FIG B is where there wasn’t a sign saying “TOKENS”, and FIG C is the sign which gave a little information on tokens.

SECOND IMPRESSIONS

Armed with “Beer Bucks”, I ventured through the festival. The choice was really astounding, and the atmosphere was electric. The music was perfect, not so loud that it was detracting from the general buzz.

In fairness to the festival organisers, the token system worked great. There is no minimum purchase, and every time I went to get a drink, it cost only one token, which was really perfect. There was no real transactions. A couple of times that I got high ABV beers, I expected to need to pay 2 tokens, but the glasses had a 1/3 pint mark, and were a half pint filled to the brim, so the dispenser could give you the appropriate amount.

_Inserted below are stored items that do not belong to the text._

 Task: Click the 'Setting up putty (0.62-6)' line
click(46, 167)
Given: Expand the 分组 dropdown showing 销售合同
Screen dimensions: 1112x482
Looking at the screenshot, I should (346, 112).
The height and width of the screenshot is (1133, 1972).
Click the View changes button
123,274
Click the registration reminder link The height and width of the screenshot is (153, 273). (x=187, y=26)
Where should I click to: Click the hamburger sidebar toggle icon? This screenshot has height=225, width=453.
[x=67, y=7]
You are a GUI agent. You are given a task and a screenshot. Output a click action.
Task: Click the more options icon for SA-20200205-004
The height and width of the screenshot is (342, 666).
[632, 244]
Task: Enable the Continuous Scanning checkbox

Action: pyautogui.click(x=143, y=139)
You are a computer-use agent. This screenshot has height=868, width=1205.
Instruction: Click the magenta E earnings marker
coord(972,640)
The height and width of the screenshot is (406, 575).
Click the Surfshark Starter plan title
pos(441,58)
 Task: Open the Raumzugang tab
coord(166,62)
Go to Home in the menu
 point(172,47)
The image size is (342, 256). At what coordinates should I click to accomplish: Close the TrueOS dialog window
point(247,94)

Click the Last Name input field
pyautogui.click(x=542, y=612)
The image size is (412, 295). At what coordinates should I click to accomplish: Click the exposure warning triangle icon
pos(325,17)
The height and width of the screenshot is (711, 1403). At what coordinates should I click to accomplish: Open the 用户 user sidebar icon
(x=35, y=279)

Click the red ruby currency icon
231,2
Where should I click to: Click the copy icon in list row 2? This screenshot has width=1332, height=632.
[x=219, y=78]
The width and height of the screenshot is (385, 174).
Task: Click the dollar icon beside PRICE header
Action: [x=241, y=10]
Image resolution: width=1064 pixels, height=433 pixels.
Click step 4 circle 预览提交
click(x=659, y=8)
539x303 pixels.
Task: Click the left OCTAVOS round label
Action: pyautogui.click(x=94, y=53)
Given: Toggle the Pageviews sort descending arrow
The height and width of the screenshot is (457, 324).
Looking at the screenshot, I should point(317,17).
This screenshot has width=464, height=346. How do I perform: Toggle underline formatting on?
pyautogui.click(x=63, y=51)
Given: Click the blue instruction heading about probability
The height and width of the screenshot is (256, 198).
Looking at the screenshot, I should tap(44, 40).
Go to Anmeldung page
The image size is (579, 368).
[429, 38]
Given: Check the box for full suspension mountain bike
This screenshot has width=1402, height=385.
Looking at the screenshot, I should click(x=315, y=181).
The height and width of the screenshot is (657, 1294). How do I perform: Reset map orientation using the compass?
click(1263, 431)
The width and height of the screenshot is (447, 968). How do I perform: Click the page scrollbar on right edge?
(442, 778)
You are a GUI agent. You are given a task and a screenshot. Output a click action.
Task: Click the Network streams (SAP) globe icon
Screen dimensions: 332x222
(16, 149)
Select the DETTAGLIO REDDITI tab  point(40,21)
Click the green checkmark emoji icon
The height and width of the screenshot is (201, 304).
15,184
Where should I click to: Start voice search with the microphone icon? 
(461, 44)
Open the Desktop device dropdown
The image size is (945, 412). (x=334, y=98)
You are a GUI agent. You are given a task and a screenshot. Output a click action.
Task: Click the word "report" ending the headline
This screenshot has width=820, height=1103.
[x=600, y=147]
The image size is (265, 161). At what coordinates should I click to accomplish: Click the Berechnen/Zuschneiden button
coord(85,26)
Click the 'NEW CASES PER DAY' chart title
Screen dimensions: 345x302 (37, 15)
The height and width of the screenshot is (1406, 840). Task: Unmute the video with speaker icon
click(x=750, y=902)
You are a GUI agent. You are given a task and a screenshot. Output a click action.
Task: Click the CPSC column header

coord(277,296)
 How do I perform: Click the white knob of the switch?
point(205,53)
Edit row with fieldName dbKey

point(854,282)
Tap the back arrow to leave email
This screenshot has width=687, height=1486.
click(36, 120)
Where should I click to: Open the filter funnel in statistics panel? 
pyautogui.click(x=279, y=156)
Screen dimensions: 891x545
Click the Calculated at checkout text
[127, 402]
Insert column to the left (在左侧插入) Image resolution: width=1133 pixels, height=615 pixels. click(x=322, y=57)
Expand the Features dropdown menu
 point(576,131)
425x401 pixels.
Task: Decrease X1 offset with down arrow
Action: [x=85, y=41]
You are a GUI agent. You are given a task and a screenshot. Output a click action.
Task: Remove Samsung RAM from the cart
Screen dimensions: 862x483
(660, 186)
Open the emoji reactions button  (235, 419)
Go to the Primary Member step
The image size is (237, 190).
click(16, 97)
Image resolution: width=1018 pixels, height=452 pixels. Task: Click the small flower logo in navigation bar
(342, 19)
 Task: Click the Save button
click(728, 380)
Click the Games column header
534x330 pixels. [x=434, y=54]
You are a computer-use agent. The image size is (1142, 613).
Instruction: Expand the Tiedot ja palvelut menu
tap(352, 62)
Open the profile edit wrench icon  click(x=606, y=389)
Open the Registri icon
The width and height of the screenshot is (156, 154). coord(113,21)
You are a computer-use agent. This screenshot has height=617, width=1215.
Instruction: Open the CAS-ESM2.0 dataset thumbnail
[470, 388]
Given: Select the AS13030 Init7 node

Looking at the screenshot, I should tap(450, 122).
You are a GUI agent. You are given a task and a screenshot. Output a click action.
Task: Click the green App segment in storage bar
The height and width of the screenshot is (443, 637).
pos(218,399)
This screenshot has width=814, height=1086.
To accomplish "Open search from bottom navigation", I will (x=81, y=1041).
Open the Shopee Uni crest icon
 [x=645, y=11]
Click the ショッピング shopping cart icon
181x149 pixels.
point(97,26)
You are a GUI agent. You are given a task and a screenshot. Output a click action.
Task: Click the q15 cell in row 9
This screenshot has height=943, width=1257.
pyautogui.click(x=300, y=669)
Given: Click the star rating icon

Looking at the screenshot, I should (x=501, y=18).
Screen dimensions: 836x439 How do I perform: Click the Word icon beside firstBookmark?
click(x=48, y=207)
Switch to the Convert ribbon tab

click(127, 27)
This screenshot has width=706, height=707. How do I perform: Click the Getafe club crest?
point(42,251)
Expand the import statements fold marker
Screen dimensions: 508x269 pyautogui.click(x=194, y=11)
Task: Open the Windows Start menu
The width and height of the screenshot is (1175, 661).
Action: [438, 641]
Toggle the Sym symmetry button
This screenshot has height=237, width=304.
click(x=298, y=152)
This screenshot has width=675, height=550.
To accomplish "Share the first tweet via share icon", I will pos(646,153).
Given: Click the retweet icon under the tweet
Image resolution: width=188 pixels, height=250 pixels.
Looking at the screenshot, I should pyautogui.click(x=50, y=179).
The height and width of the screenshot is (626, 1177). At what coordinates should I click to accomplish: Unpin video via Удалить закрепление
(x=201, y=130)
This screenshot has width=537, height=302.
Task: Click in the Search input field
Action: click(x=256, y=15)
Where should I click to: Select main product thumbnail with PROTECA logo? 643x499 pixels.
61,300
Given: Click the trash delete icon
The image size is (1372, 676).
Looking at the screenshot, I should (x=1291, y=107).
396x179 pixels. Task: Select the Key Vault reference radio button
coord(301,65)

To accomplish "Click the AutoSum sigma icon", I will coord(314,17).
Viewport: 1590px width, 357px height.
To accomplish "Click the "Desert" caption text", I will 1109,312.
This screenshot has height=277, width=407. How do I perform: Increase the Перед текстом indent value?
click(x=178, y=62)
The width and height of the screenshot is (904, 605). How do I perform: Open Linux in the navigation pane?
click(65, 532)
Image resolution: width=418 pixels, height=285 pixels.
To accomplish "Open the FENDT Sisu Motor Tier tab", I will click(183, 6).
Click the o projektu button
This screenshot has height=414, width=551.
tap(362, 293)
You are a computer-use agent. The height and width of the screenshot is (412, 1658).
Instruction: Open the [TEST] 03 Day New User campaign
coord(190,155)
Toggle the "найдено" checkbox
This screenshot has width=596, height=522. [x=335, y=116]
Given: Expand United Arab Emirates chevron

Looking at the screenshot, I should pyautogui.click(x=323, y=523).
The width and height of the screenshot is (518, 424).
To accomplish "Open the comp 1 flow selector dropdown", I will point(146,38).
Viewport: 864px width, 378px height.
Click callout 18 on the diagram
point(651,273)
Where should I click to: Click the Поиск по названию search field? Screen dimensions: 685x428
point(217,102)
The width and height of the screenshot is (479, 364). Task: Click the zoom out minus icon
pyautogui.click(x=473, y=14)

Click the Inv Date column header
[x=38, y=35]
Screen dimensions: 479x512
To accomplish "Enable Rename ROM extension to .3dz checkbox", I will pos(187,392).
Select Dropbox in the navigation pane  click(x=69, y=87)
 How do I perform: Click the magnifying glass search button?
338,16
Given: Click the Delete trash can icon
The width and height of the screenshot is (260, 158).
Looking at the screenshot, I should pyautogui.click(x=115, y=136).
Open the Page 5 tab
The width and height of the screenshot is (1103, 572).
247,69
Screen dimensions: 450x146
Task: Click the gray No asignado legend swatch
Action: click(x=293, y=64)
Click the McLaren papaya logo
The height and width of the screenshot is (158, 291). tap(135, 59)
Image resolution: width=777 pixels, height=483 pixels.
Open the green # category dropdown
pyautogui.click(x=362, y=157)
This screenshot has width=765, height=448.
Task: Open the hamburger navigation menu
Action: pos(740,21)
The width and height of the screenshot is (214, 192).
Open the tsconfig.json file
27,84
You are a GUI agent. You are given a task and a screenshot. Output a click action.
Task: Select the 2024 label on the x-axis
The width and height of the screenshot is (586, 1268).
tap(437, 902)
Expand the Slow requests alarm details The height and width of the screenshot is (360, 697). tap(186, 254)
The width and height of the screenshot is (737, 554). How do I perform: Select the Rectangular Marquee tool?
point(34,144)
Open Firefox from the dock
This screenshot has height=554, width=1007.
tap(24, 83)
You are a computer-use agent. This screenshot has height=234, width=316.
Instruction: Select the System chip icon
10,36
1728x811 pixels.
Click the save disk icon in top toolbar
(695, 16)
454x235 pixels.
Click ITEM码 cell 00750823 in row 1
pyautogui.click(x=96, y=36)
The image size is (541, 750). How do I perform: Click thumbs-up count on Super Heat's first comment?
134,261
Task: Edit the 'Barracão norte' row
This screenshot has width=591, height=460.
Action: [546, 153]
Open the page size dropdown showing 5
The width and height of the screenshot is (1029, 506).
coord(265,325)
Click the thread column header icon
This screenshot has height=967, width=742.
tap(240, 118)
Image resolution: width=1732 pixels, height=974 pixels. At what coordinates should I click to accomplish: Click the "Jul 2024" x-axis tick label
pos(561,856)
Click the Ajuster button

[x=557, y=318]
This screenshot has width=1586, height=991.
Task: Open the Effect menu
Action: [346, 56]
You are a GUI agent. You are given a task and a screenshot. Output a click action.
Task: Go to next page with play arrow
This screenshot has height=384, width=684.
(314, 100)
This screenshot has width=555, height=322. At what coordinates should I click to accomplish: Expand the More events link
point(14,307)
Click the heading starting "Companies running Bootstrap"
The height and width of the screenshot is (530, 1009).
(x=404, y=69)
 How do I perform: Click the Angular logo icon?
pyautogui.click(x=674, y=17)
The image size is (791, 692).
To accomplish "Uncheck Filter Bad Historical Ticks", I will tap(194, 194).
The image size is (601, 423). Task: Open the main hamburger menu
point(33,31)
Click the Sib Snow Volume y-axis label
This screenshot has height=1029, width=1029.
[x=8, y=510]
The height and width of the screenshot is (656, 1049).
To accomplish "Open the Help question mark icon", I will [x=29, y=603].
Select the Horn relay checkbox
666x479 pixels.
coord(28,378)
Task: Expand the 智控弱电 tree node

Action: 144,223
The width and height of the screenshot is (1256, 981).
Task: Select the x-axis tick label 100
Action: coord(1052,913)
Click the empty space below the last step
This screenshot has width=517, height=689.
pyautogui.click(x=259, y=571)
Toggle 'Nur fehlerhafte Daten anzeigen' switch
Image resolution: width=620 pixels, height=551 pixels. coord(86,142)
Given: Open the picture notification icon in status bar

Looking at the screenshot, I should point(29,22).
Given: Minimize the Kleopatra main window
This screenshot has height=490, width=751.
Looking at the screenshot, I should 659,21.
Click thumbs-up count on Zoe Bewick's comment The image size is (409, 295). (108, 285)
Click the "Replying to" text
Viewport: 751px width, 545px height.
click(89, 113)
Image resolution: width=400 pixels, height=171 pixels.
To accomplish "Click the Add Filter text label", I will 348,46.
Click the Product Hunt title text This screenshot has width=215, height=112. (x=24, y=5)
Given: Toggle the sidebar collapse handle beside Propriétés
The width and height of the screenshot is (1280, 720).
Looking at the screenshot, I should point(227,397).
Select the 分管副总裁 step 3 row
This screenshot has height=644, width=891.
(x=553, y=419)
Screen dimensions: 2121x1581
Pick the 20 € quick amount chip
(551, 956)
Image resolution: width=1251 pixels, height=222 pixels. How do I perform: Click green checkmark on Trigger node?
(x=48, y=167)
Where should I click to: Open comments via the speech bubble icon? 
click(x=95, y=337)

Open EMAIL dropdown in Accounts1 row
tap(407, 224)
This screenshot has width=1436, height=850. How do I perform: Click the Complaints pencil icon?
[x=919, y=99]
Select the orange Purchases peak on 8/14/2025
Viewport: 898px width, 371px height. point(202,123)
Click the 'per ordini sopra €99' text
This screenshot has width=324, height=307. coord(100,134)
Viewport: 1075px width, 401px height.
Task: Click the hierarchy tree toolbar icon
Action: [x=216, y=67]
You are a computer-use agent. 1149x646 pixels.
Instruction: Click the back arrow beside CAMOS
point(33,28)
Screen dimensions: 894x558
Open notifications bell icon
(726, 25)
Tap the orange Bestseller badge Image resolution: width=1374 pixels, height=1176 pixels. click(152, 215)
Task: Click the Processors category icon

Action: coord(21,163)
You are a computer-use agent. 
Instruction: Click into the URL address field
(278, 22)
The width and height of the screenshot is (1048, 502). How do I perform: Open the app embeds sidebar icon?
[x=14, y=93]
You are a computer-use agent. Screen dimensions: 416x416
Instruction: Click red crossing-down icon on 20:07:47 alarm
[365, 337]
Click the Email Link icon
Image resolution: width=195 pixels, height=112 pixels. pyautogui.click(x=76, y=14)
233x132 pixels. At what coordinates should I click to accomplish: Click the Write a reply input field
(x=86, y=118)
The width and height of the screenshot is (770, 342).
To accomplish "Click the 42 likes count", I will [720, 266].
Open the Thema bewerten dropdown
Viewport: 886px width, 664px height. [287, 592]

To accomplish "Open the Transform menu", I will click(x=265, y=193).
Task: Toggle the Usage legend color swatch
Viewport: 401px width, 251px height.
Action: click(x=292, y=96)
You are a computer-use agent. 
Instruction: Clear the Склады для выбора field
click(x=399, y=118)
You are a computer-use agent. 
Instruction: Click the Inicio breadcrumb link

There was plenty of different styles to try – IPAs, Stouts, Imperial Stouts, beers with randles, coffee injections, casked beers, sour beers, lagers. Still a man-sans-map, I was occasionally dependent on fellow festival goers for directions, and the directions nearly always came with a beer suggestion.

FINAL IMPRESSIONS

A festival on this scale is very difficult to put in place, and it is a testament to the brewers, the patrons and the organisers that it was such a success. The sheer volume of people in attendance over the three days just goes to show how vital a part of modern Irish culture the craft beer industry has become.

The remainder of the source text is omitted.